In your October column, you gave an expected total duration for time exposures for a Canon 1DMkII. Could you let us know what we can expect with a 20D and the BP511A? And - I've experienced the camera running low on juice during a long exposure; it wrote the file to the card just before shutting down. However, what if I had been using long exposure noise reduction and the camera runs out of juice during the second, dark-frame subtraction exposure? Does it (1) lose the image, (2) write the first exposure, (3) subtract the partial dark-frame from the first exposure and write the result, or (4) do something I'm not creative enough to imagine?

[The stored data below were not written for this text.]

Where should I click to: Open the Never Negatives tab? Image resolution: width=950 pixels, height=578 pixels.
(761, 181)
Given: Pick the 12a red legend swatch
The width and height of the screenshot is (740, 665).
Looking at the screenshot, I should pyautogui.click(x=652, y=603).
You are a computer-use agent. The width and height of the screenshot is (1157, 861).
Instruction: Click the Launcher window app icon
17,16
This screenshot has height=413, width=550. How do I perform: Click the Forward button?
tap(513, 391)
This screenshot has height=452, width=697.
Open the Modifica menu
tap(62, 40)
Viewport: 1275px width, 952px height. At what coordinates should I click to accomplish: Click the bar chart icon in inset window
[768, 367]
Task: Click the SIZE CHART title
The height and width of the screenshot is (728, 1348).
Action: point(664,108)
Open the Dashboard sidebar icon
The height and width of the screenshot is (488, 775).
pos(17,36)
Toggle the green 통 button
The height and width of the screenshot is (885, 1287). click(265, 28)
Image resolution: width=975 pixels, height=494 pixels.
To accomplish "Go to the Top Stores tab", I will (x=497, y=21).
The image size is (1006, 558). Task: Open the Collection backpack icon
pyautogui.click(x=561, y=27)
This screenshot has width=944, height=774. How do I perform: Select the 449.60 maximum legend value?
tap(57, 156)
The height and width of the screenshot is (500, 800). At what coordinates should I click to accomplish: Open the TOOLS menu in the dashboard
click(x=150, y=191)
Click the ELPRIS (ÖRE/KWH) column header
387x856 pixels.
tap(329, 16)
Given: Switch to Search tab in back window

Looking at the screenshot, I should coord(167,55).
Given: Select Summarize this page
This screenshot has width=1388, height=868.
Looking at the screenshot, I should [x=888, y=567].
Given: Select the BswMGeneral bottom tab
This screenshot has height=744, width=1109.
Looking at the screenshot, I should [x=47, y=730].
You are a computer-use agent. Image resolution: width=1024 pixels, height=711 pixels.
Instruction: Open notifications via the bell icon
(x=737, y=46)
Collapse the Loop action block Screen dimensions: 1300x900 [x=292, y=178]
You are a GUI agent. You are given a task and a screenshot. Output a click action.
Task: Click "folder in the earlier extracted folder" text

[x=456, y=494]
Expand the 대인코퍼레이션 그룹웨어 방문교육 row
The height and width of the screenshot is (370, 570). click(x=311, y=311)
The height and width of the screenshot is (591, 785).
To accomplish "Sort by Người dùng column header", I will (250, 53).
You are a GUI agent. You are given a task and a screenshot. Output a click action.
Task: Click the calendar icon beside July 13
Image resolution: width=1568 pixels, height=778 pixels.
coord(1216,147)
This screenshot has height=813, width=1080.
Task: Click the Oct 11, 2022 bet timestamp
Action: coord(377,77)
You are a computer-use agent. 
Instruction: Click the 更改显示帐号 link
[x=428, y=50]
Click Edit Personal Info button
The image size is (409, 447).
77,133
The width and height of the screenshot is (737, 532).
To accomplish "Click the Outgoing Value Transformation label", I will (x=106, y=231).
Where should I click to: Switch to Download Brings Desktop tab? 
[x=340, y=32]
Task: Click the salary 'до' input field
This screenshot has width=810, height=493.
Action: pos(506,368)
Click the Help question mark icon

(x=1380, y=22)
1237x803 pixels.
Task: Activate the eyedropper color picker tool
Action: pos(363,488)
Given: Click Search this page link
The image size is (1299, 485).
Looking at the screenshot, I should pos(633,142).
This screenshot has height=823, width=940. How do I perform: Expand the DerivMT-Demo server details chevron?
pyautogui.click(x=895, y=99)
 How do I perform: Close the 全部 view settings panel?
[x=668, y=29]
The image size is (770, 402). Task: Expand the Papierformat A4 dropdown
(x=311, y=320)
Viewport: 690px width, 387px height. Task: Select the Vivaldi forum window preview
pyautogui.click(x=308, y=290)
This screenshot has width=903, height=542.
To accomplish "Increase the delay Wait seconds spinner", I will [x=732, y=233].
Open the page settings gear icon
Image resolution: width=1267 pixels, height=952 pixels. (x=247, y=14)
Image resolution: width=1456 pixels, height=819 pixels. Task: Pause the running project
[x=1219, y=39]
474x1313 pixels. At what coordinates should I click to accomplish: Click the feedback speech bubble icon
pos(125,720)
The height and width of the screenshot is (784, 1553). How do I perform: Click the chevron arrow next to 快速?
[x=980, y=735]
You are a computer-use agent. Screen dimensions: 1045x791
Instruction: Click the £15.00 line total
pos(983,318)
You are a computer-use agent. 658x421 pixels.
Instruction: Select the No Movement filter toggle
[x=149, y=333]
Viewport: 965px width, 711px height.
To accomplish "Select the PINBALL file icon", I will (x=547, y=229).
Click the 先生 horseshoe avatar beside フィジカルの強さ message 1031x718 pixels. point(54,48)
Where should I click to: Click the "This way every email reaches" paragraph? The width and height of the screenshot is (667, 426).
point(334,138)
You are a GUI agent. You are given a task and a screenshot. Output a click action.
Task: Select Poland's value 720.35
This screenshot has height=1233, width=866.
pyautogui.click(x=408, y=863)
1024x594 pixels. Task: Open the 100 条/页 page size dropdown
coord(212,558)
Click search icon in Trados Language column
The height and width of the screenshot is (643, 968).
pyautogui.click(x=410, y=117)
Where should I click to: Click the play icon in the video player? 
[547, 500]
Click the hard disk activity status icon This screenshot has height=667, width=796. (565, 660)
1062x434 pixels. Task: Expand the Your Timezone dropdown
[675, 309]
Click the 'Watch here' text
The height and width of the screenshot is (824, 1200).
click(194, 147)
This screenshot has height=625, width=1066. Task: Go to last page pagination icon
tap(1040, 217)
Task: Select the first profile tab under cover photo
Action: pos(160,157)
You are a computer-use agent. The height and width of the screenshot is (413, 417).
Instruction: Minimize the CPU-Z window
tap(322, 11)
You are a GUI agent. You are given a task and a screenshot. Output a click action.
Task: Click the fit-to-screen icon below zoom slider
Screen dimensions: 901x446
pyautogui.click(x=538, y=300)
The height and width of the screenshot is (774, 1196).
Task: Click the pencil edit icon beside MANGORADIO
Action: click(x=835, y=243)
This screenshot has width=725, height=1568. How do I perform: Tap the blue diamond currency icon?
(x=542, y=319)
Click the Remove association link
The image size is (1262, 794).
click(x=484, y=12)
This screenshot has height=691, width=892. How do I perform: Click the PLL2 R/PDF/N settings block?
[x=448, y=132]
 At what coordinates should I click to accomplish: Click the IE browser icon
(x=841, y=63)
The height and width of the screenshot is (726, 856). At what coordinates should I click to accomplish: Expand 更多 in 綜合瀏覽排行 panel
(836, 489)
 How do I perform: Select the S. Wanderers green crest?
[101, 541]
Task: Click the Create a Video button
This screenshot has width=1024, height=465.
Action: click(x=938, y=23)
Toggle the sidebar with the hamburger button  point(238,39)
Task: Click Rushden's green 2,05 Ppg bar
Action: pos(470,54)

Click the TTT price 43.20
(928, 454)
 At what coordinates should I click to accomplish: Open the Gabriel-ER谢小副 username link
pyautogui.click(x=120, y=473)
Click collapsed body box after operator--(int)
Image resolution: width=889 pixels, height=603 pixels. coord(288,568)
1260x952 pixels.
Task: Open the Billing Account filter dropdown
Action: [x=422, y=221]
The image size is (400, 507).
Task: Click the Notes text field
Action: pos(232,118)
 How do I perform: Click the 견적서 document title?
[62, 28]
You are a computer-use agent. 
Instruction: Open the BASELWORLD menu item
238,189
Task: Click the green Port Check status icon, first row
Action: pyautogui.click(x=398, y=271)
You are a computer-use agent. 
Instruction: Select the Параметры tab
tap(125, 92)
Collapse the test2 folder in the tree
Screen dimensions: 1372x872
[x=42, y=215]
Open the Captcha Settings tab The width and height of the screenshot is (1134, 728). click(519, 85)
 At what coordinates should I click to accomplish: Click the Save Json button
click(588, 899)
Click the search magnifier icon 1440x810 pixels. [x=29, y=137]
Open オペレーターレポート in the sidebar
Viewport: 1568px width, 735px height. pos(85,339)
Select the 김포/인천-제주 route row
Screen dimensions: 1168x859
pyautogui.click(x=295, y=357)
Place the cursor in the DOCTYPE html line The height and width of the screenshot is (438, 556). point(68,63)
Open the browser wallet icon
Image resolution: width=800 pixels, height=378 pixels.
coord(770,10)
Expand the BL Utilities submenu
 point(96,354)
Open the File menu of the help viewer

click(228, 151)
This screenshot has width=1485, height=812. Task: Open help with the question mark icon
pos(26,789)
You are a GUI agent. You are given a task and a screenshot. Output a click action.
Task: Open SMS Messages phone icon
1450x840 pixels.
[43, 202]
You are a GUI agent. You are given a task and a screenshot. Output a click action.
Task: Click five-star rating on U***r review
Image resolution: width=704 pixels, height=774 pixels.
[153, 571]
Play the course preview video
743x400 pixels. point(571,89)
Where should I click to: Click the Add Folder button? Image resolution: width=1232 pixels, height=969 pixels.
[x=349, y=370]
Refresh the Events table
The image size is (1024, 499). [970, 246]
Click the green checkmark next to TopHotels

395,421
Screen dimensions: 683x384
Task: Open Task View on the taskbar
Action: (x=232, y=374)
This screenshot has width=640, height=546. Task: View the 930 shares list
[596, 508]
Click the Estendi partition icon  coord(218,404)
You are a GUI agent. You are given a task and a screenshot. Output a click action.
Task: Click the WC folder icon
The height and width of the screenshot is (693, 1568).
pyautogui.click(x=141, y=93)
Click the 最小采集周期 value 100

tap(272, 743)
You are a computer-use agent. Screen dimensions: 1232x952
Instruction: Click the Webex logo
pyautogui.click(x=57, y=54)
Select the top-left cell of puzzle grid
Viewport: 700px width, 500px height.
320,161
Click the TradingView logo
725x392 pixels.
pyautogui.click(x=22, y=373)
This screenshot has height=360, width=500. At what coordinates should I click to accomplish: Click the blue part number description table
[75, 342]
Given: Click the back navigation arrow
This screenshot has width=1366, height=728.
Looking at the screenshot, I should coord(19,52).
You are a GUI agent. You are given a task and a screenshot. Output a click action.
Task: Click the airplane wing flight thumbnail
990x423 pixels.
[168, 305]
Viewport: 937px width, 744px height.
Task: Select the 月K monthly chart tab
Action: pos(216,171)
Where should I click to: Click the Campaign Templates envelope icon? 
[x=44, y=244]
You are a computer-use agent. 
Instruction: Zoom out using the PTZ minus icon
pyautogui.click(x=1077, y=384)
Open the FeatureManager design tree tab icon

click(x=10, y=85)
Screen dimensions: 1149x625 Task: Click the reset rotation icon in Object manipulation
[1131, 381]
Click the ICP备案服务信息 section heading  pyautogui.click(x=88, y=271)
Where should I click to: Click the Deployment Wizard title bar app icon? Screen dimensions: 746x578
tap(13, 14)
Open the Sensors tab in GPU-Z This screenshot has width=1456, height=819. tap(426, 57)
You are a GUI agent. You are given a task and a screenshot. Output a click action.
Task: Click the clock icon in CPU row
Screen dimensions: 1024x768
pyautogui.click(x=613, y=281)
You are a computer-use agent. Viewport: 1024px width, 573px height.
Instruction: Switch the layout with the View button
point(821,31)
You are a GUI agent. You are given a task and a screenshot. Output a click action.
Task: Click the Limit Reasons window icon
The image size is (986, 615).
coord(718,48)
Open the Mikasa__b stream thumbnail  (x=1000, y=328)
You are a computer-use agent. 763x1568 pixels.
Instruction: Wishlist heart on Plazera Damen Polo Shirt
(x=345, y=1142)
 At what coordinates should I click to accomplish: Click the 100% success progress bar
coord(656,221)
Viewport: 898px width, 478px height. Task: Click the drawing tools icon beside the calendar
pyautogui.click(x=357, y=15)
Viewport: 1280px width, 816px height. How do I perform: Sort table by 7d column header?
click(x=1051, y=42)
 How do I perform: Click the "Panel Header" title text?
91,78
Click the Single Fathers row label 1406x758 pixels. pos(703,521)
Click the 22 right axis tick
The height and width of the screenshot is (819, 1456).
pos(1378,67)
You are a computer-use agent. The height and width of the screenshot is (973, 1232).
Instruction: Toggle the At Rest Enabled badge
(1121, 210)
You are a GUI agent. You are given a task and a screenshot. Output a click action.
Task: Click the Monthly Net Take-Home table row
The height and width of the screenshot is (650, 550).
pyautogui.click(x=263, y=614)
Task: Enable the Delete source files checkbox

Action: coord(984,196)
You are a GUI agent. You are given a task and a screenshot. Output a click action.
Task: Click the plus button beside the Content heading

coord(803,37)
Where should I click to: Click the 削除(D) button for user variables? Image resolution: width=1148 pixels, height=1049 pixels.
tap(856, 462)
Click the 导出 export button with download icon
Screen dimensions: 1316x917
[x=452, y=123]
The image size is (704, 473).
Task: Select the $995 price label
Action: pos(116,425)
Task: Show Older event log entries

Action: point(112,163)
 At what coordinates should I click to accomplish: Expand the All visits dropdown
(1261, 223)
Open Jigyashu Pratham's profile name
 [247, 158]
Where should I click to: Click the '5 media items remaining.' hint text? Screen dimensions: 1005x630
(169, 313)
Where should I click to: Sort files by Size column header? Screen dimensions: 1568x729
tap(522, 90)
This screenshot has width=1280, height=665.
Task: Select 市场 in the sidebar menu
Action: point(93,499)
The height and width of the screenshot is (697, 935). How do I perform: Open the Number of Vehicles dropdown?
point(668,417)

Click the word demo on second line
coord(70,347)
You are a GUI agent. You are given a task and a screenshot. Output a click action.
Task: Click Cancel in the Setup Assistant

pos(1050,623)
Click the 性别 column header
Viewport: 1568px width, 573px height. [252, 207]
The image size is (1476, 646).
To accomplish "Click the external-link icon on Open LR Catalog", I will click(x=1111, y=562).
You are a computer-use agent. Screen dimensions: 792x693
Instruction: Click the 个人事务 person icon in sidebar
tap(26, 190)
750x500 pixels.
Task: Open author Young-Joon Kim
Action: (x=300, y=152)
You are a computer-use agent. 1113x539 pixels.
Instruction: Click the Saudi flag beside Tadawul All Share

Canon Inc. has not published a comparable figure for maximum bulb exposure time on a single BP-511A with the EOS 20D. However, according to the Product Development Center, the correct specification is approximately 3 hours at room temperature (68F/20C). This duration can be doubled by using two fully-charged BP-511A battery packs with optional Battery Grip BG-E2, and it can be extended indefinitely by using AC Adapter ACK-E2. At 32F/0C, battery life is reduced by approximately 25 percent.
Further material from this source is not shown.